# Excerto selecionado
....................

Ouvimos, neste programa 4 poemas de José Oliveira a quem agradeço a disponibilidade para nos dar a oportunidade de ouvirmos o seu trabalho.

MÚSICA

Dois dedos de conversa

INDICATIVO

É verdade!
Há muito que não dedicava algumas palavras aos ouvintes do Lugar aos Outros, num momento que dá pelo nome de “Dois dedos de conversa”.
Hoje voltei aos “dois dedos” e, infelizmente, por um motivo muito pouco agradável.
Então aqui vai:
Tomei conhecimento, há dias, que uma empresa está a comercializar ringtones, isto é, toques de telemóvel, utilizando para o efeito TODOS os programas disponibilizados neste audioblogue. A cobrança do serviço (4 euros por semana) é feita pela Vodafone, TMN e Optimus, pelo que estas empresas são coniventes nesta ação ilegal. E porquê ilegal? Porque nunca dei qualquer autorização para que tais trabalhos fossem vendidos fosse de que forma fosse.
Nem tal poderia fazer porque também vítimas deste embuste são, naturalmente, todos os autores que me têm cedido os seus trabalhos graciosamente. Na medida das minhas possibilidades estou a tentar travar esta vigarice assim como a responsabilizar os autores por este roubo de propriedade intelectual.

....................

# Os registos

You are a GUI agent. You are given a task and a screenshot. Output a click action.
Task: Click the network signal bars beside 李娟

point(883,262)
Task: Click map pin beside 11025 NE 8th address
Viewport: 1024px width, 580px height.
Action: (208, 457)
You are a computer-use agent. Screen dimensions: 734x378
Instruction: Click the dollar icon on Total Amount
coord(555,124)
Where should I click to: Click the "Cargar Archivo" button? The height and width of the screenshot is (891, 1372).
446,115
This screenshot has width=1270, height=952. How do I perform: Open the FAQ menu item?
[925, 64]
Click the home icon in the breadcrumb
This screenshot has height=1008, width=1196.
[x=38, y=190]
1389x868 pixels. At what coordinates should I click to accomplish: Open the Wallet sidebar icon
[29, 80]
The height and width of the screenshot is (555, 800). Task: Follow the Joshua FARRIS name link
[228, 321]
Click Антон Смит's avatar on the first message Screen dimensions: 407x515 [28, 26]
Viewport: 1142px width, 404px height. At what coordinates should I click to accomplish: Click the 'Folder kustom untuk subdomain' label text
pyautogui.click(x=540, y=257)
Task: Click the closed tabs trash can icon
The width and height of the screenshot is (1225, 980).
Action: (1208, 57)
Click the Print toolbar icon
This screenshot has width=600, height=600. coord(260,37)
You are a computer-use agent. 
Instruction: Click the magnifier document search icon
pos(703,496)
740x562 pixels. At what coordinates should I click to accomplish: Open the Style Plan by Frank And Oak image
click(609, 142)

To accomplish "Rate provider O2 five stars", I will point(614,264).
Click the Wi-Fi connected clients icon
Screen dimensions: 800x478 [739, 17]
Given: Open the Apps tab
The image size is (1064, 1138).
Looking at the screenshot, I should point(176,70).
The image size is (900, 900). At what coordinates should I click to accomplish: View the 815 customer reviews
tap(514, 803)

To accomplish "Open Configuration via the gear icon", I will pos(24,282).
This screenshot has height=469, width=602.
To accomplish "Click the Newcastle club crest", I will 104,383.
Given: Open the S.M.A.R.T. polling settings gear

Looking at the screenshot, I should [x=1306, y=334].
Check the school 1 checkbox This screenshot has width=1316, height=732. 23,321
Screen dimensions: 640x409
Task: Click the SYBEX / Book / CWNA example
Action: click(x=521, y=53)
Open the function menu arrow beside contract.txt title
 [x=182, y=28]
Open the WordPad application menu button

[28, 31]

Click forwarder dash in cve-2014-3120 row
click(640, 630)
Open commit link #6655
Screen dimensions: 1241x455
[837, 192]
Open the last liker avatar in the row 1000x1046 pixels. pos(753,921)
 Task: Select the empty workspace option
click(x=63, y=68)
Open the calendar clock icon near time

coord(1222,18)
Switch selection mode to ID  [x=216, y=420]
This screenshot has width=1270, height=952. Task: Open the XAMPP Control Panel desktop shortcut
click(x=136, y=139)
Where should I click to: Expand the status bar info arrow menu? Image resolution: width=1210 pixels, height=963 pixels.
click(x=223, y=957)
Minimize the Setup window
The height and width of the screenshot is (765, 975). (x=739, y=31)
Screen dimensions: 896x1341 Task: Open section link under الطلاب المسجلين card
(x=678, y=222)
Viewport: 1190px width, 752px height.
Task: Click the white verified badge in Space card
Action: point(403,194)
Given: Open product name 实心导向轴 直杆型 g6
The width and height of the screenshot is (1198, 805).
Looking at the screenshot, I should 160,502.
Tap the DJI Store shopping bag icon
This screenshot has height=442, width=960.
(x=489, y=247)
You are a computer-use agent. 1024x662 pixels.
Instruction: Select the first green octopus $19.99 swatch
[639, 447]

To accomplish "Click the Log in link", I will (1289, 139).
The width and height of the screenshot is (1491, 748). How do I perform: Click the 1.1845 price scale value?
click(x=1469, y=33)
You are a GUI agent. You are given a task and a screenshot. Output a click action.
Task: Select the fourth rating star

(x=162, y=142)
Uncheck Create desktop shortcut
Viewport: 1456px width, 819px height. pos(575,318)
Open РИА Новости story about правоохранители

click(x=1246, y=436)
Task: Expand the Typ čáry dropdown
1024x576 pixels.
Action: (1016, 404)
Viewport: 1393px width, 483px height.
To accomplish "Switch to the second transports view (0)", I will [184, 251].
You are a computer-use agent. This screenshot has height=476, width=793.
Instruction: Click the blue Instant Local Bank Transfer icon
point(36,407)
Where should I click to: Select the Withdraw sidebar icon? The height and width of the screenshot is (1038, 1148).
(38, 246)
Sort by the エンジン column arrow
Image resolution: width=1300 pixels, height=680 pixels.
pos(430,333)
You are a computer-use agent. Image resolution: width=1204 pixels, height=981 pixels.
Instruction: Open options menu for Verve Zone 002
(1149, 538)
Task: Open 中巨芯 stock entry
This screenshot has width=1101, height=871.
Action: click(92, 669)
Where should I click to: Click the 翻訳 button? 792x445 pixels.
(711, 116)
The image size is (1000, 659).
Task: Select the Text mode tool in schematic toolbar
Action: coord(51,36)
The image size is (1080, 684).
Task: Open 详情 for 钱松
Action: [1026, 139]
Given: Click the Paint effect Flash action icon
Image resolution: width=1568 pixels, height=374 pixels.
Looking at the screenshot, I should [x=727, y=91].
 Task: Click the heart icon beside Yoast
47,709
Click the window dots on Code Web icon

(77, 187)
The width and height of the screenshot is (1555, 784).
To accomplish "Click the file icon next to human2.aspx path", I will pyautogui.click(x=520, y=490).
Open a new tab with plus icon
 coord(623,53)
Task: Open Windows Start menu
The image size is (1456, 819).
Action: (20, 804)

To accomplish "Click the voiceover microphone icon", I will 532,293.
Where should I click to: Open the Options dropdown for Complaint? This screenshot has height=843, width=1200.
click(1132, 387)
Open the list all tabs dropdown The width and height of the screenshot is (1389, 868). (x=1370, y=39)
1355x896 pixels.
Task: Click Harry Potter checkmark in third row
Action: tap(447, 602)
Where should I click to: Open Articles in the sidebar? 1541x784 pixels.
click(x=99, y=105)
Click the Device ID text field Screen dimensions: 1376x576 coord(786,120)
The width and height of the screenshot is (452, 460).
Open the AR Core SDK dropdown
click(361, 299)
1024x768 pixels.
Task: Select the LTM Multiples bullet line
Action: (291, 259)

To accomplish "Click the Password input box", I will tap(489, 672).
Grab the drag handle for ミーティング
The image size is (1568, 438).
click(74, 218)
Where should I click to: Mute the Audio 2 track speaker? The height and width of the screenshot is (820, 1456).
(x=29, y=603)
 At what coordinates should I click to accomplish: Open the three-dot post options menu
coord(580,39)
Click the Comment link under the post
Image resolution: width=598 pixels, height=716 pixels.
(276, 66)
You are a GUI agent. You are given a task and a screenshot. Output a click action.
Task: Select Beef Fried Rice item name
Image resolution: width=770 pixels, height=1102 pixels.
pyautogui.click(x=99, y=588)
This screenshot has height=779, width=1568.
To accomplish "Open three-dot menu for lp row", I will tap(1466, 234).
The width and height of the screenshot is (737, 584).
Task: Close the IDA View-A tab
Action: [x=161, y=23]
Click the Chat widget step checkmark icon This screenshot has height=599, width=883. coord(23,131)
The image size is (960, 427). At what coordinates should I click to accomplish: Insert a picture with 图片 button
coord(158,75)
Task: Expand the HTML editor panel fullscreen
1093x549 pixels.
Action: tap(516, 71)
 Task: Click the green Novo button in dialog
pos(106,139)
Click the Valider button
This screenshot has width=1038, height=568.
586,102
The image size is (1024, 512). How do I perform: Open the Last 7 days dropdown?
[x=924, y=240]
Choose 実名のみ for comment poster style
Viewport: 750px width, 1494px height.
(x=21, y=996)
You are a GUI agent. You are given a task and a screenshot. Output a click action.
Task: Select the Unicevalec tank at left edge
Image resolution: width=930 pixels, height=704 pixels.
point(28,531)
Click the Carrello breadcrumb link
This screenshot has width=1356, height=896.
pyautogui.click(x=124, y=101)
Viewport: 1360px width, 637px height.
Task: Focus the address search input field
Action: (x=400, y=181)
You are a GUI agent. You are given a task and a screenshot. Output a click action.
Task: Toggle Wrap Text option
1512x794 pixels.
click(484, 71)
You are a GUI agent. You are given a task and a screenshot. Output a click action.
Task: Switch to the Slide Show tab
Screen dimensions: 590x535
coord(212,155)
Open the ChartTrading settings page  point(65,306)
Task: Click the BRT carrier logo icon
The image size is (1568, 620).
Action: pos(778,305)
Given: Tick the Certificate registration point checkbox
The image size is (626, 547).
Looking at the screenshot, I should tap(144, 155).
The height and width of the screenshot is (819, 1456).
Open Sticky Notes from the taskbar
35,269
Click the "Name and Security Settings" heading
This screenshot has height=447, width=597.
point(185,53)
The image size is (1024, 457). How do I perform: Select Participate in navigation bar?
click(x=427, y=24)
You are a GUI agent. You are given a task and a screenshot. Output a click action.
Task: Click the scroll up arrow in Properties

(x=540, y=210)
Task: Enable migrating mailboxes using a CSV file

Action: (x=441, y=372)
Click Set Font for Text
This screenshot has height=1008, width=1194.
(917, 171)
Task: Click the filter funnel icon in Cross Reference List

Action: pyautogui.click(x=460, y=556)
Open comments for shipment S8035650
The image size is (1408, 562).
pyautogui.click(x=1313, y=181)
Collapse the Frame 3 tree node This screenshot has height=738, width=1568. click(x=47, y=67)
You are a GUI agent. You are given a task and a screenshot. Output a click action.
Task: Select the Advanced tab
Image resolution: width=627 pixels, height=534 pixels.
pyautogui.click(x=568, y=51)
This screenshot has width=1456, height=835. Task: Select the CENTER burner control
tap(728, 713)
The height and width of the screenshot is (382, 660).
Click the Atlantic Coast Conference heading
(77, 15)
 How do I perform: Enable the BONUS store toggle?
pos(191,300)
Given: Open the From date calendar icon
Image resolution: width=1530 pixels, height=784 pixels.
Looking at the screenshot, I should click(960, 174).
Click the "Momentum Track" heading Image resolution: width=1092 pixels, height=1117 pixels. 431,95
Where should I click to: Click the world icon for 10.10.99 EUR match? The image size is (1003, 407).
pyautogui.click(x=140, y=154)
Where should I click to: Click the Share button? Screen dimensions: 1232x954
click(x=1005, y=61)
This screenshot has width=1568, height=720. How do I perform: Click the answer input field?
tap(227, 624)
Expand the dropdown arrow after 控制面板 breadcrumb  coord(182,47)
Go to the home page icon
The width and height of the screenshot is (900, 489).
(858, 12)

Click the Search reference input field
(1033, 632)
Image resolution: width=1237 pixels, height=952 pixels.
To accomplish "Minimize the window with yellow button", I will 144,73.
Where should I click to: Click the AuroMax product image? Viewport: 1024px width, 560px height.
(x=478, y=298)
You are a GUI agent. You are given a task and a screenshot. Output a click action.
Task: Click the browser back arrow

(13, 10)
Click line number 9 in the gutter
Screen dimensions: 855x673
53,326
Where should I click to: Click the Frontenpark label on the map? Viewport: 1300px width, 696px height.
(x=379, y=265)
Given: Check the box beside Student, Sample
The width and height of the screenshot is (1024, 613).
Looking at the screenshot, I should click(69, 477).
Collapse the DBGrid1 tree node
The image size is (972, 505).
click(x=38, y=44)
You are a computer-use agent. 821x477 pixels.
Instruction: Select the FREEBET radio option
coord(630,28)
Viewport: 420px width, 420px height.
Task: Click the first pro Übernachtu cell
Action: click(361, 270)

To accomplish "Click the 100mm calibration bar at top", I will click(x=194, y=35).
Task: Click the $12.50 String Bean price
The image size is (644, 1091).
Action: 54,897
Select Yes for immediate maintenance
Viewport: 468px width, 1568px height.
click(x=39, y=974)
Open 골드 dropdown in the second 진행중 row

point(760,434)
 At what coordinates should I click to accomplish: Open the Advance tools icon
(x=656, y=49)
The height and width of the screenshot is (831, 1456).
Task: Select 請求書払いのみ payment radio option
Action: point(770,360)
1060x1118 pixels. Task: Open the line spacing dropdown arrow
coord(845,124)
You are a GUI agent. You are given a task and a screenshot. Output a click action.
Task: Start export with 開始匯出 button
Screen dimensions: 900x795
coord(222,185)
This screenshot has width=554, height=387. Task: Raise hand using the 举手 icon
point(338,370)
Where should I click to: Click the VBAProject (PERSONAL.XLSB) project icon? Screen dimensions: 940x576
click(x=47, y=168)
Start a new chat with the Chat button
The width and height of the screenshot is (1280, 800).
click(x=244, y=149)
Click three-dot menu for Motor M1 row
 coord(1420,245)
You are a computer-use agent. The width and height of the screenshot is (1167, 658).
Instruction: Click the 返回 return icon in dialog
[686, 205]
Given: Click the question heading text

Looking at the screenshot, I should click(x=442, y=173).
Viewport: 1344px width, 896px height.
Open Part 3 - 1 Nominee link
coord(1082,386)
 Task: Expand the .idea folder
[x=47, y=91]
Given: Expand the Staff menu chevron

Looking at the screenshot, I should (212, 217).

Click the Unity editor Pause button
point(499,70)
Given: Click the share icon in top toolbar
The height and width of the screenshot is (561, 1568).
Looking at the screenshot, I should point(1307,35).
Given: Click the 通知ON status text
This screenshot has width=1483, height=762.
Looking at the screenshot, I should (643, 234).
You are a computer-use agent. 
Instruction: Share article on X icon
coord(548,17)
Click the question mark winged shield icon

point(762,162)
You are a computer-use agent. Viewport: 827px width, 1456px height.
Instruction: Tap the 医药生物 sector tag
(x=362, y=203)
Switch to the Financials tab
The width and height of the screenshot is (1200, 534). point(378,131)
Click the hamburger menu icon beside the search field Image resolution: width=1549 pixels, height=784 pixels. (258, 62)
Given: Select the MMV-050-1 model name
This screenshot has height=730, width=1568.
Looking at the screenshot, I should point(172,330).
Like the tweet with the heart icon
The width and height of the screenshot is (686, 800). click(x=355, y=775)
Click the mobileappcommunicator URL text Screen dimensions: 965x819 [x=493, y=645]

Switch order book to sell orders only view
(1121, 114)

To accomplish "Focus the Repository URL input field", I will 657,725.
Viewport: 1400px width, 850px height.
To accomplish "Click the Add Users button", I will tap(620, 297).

....................

# Lista de tarefas
**1.** As afirmações seguintes estão de acordo com o excerto sobre a venda de toques de telemóvel? Responda sim ou não a cada uma e cite as palavras decisivas do excerto. (a) O serviço é cobrado a 4 euros por semana. (b) Foi dada autorização para que os trabalhos fossem vendidos. (c) No programa ouviram-se 5 poemas de José Oliveira.
**2.** Imprima, sem qualquer alteração, o trecho dos registos que vai desde a linha que contém "Like the tweet with the heart icon" até ao fim dos registos, incluindo ambas as extremidades.

# Lista de soluções
**1.**
(a) Sim: "A cobrança do serviço (4 euros por semana)"
(b) Não: "nunca dei qualquer autorização para que tais trabalhos fossem vendidos fosse de que forma fosse"
(c) Não: "Ouvimos, neste programa 4 poemas de José Oliveira"

**2.**
Like the tweet with the heart icon
The width and height of the screenshot is (686, 800). click(x=355, y=775)
Click the mobileappcommunicator URL text Screen dimensions: 965x819 [x=493, y=645]

Switch order book to sell orders only view
(1121, 114)

To accomplish "Focus the Repository URL input field", I will 657,725.
Viewport: 1400px width, 850px height.
To accomplish "Click the Add Users button", I will tap(620, 297).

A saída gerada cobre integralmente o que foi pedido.